_BRIEF_
In the entries that follow, the line with "Given: Switch styles to No styles" opens the range and the line with "You are a computer-use agent. Viewport: 1539px" closes it; repeat that range exactly, both lines included.

_TASK INPUT_
____________________

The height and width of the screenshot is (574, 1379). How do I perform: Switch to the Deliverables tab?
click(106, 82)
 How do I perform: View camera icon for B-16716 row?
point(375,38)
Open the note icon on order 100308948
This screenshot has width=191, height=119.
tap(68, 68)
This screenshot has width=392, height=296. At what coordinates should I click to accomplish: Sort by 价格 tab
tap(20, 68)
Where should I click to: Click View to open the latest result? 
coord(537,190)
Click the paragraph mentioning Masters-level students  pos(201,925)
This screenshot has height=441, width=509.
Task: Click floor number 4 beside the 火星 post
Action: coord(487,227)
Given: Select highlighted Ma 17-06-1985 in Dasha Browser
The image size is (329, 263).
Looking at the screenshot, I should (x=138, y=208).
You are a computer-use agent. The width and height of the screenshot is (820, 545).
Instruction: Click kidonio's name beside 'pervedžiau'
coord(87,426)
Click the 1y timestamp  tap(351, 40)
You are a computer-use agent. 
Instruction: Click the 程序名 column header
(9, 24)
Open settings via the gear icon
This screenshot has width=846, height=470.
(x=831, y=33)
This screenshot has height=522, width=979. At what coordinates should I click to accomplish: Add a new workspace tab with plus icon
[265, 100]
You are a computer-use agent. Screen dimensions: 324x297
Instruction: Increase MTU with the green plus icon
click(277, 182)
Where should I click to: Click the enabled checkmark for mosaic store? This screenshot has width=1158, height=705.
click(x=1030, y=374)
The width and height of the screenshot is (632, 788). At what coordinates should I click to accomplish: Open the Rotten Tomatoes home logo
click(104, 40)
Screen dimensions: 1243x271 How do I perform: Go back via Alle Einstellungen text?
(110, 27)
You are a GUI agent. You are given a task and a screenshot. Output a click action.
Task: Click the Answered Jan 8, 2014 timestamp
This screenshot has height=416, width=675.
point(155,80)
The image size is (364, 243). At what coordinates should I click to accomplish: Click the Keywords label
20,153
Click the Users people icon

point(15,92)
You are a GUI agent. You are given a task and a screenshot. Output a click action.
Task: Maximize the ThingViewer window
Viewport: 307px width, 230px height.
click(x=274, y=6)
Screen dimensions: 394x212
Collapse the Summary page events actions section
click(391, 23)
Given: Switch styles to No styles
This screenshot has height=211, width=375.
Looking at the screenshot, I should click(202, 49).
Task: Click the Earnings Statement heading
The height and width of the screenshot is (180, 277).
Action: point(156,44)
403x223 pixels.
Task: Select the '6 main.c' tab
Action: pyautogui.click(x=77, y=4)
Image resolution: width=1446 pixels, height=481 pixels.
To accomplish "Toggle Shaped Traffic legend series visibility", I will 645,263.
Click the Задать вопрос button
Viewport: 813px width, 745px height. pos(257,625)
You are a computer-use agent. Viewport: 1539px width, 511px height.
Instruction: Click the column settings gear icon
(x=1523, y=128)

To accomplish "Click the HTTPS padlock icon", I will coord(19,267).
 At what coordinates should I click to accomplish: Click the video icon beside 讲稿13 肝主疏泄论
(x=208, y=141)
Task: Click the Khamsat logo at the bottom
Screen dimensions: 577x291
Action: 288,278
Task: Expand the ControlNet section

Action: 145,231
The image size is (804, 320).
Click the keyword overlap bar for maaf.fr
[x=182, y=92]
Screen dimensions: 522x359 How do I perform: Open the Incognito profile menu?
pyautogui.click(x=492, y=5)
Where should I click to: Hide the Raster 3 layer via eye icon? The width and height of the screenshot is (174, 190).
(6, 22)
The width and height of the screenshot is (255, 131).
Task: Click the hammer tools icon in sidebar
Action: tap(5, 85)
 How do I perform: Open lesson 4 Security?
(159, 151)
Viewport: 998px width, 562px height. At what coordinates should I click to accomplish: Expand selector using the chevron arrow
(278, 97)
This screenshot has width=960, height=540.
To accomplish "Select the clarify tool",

____________________

_ANSWER TO THIS TASK_
Given: Switch styles to No styles
This screenshot has height=211, width=375.
Looking at the screenshot, I should click(202, 49).
Task: Click the Earnings Statement heading
The height and width of the screenshot is (180, 277).
Action: point(156,44)
403x223 pixels.
Task: Select the '6 main.c' tab
Action: pyautogui.click(x=77, y=4)
Image resolution: width=1446 pixels, height=481 pixels.
To accomplish "Toggle Shaped Traffic legend series visibility", I will 645,263.
Click the Задать вопрос button
Viewport: 813px width, 745px height. pos(257,625)
You are a computer-use agent. Viewport: 1539px width, 511px height.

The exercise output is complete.